I’ve been eating cherries in several preparations lately, from the berries I made jam and cooked with some sugar to top some ice cream, but from the pits I’ve made a few batches of ice cream. I knew the flavor wouldn’t be that strong, so I wanted to avoid eggs, but I also didn’t think that an all-cream Philadelphia-style fit the bill. That’s when I settled on a cornstarch thickened spin on gelato. It took a few batches (pity) to get the recipe right, but I think this one’s a keeper.
There are a few methods for preparing the cherry pits, but they basically break out into two camps – the labor-intensive, slow way and the quick way. I’ve done it both ways and I’d say the slow way yields a slightly stronger flavor, but it’s not a very noticeable difference. Look in the recipe for the fast way, but I’ll describe the slow way here.

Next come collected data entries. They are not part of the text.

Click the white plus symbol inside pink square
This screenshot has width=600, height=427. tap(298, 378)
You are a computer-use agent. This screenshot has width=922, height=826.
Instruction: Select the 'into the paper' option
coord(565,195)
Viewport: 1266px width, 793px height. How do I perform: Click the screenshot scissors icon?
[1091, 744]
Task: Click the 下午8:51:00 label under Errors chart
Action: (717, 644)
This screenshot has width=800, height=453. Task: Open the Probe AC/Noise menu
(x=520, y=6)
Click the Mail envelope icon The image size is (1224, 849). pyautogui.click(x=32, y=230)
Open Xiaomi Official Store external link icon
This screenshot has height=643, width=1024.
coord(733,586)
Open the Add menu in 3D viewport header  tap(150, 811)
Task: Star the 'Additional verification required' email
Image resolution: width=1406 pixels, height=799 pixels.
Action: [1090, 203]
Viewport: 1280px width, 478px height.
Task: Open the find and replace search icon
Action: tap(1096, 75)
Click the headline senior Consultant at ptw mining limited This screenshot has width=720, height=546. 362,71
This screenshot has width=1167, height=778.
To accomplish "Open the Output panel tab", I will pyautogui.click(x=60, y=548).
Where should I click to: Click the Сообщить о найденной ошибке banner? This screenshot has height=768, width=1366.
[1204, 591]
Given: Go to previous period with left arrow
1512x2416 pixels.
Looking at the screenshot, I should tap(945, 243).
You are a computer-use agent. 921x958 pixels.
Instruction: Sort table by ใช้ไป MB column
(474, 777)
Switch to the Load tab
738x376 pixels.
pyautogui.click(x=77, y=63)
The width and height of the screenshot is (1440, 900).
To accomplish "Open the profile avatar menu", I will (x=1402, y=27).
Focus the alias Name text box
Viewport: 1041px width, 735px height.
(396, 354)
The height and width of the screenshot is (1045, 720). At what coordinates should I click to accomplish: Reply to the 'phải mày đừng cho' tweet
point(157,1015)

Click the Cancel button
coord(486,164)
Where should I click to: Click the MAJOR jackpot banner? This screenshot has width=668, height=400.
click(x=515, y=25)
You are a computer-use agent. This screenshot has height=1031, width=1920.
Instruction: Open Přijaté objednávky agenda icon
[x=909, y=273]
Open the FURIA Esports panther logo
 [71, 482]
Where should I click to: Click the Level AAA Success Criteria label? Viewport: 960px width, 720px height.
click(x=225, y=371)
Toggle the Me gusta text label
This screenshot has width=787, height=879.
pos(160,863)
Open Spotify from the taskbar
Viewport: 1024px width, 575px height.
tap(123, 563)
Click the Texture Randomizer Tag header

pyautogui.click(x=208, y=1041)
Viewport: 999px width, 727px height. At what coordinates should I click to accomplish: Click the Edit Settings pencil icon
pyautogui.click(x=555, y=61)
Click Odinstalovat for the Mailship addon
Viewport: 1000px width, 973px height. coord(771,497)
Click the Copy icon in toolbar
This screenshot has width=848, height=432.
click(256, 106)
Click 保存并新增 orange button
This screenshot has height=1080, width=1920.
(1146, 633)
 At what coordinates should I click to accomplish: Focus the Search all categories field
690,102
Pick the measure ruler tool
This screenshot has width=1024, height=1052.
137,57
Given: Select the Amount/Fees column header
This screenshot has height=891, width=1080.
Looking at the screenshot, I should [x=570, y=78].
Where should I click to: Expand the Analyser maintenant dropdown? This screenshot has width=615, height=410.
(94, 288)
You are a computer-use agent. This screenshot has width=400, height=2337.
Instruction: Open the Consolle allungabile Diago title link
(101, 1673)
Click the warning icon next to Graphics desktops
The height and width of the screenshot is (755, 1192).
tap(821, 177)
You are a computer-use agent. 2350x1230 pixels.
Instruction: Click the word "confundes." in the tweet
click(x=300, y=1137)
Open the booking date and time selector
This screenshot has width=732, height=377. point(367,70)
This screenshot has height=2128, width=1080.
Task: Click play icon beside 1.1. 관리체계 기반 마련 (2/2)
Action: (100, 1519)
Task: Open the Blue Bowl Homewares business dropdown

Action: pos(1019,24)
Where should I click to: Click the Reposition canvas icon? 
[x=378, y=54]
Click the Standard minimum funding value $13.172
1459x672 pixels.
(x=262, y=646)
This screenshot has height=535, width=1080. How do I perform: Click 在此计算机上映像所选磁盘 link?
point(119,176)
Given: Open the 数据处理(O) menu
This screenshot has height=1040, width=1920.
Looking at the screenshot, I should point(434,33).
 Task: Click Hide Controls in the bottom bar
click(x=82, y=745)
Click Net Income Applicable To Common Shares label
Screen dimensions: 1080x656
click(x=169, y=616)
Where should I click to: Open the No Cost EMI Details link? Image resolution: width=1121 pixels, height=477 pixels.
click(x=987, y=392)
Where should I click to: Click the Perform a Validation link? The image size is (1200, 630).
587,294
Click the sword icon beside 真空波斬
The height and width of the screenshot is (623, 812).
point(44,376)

First get a meat tenderizer/pounder and a strong cutting board. Place a single pit on the cutting board and smash it – not too hard, you don’t want to break up the little kernel inside – to crack open the shell. Fish out the little kernel and set aside, repeat for the entire 1/2 cup (or a little more) of pits. This is an agonizingly slow process, but you do get to destroy a lot of small things, so if you need stress release, this may help.
On a related note, as I was cleaning up my kitchen I found a small bottle of mahlab that I’ve had for a few months. This Middle Eastern/Eastern Mediterranean spice is made out of sour cherry kernels, so it essentially seems to be the same thing, and would be easier procure than a large amount of cherries to process by hand. I may try it out to see the difference. If I do, I’ll post an update here.
Cherry Pit Ice Cream
1/2 cup cherry pits
1 1/2 cups cream
2 1/2 cups milk
6 Tablespoons cornstarch
1 cup sugar
Clean and dry the pits. You can prepare them as mentioned above, or throw a towel over them and smash indiscriminately with a hammer (fun) or grind them up in a spice grinder (fast). Place the pits in a small pan with half of the cream and bring to a simmer. Cover the pan and turn off the heat. Allow to steep for 30 minutes. Return to the heat and add the milk. Bring back to a simmer. While that reheats place cheesecloth in a strainer over a bowl (you’ll want about 4 layers of cheesecloth).
Pour the hot milk and kernel mixture through the cheesecloth and then wring it out as well as possible. Return the milk/cream mixture to the pan and add the sugar. Stir the cornstarch into the remaining cold cream and then add the cream/cornstarch mixture to the pan and stir vigorously. Bring back to a simmer and then remove from heat. Refrigerate for at least 8 and preferably 12 hours before churning in your favorite ice cream machine.
Makes a little over a quart of ice cream.
*The flavor is similiar to almond extract so you can add a few drops of that if you think the flavor is too weak – try it straight up first to decide which way you like it best.